Find infimum and supremum of the function $ f (x, y, z) = xyz $ on the unit sphere $\{ (x,y,z) \in \mathbb R^3: x^2+y^2+z^2=1 \}$
From the Lagrange theorem: if the infimum and supremum exist then: \begin{align} yz&=\alpha x \tag{1}\\ xz&=\alpha y\tag{2} \\ xy&=\alpha z \tag{3}\\ x^2+y^2+z^2&=1 \tag{4}\end{align}
However, this system of equations seems to have many solutions, and I don't know how to find them cleverly.
On
HINT
Based on the method proposed, suppose that $xyz\neq 0$.

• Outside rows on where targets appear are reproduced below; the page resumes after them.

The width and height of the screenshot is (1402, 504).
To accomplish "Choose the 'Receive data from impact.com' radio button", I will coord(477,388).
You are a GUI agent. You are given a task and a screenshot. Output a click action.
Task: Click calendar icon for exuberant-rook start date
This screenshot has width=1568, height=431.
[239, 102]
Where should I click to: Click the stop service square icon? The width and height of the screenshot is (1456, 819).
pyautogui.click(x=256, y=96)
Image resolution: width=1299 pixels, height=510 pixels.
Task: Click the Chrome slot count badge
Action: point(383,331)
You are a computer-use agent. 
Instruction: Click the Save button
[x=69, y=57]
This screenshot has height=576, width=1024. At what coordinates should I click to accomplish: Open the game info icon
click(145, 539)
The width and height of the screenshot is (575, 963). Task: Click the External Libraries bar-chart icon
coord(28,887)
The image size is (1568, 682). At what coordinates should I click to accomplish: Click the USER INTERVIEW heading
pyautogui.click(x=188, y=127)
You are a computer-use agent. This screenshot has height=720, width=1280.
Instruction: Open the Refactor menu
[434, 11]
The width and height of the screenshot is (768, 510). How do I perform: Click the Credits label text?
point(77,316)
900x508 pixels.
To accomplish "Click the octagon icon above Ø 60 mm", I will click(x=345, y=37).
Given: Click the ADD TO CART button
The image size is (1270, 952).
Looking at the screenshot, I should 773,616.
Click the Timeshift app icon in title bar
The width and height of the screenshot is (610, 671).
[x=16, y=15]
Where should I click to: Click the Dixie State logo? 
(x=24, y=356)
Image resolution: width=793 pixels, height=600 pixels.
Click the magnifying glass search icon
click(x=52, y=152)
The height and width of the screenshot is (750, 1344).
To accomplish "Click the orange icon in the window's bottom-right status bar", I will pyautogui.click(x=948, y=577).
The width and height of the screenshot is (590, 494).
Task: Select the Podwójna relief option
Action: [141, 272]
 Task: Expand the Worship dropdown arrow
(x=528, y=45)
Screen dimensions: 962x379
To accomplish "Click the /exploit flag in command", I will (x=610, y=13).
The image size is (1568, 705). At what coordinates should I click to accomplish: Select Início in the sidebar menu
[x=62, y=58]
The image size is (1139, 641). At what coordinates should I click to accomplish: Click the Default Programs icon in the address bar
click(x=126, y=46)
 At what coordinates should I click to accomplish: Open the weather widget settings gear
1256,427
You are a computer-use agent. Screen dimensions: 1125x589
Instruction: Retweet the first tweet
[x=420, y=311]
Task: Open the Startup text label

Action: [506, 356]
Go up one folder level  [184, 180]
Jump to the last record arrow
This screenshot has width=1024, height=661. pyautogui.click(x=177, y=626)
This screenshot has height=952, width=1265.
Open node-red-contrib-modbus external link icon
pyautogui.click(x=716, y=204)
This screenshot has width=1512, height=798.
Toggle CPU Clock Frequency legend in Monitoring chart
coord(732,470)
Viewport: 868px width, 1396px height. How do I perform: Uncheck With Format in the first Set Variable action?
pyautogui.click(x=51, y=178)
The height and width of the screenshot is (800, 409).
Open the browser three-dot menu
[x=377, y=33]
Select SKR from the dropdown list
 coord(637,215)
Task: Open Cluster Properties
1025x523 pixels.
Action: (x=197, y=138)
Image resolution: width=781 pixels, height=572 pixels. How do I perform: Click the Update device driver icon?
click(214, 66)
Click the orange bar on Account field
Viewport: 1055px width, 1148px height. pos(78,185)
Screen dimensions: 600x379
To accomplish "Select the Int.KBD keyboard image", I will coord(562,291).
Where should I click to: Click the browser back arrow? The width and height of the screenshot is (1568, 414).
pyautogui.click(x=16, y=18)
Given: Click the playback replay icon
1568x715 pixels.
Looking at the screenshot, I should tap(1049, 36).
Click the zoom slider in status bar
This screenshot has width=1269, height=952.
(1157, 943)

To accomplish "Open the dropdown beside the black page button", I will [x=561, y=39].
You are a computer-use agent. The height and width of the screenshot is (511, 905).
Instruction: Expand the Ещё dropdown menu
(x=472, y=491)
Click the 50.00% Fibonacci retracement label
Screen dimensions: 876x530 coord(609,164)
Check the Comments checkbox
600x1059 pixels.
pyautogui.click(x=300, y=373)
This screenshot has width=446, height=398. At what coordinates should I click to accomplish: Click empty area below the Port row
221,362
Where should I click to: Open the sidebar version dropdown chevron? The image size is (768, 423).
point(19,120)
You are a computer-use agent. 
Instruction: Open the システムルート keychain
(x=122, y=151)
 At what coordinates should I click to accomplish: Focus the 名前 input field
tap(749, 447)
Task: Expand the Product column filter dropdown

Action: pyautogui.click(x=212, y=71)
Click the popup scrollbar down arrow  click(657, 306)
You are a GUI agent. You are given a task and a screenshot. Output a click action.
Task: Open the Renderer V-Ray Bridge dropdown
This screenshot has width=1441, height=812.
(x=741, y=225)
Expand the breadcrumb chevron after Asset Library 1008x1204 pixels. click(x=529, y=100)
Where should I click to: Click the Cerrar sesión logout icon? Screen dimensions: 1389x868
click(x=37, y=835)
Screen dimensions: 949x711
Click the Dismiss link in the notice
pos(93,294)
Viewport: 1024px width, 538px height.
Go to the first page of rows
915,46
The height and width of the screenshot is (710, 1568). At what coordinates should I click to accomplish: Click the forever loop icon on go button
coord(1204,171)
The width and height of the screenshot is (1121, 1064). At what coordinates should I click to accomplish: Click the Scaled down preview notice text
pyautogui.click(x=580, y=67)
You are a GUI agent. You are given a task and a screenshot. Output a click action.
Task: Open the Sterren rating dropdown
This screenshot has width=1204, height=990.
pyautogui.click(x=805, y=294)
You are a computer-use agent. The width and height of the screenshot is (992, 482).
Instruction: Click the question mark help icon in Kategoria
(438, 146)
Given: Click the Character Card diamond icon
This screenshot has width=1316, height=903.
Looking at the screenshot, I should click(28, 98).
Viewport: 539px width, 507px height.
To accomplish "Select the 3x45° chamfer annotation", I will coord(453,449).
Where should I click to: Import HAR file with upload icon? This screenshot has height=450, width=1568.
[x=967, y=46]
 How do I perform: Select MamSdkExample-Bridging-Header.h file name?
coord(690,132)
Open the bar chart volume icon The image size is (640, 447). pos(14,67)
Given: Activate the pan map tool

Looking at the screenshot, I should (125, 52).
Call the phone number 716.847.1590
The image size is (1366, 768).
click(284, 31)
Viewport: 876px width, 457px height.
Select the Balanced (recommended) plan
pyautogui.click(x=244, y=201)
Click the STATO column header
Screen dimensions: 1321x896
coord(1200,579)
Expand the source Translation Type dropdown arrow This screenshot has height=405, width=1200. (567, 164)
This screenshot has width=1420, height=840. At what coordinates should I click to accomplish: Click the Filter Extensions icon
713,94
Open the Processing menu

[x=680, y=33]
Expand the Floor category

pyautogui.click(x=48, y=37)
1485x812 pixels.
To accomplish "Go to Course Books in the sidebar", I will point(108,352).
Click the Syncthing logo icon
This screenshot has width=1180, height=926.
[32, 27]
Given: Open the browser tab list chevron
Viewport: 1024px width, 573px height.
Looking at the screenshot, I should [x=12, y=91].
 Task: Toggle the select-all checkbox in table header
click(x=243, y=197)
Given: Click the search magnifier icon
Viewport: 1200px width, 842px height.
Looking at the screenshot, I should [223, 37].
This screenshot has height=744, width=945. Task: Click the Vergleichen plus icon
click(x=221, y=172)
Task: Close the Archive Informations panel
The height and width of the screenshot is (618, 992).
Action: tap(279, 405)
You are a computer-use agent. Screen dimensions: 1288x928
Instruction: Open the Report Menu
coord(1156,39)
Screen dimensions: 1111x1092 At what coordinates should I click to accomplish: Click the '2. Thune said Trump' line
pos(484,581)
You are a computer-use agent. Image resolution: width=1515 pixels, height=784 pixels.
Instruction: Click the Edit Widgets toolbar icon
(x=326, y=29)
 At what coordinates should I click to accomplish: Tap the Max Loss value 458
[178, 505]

Then one gets the following system of equations: \begin{align*} \begin{cases} xyz = \alpha x^{2}\\\\ xyz = \alpha y^{2}\\\\ xyz = \alpha z^{2} \end{cases} \Rightarrow x^{2} + y^{2} + z^{2} = \frac{3xyz}{\alpha} = 1 \Rightarrow xyz = \frac{\alpha}{3} \end{align*}
Consequently, one concludes that \begin{align*} (x,y,z) = \left(\pm\frac{1}{\sqrt{3}},\pm\frac{1}{\sqrt{3}},\pm\frac{1}{\sqrt{3}}\right) \end{align*}
Can you take it from here?
By A-G inequality: $\sqrt[3]{|xyz|}\leq \sqrt{\frac{x^2+y^2+z^2}{3}}=\frac{1}{\sqrt{3}}$, therefore $-\frac{1}{3\sqrt{3}}\leq xyz\leq\frac{1}{3\sqrt{3}}$. Minimum is attained when $x=y=z=-\frac{1}{\sqrt{3}}$ and maximum for $x=y=z=\frac{1}{\sqrt{3}}$.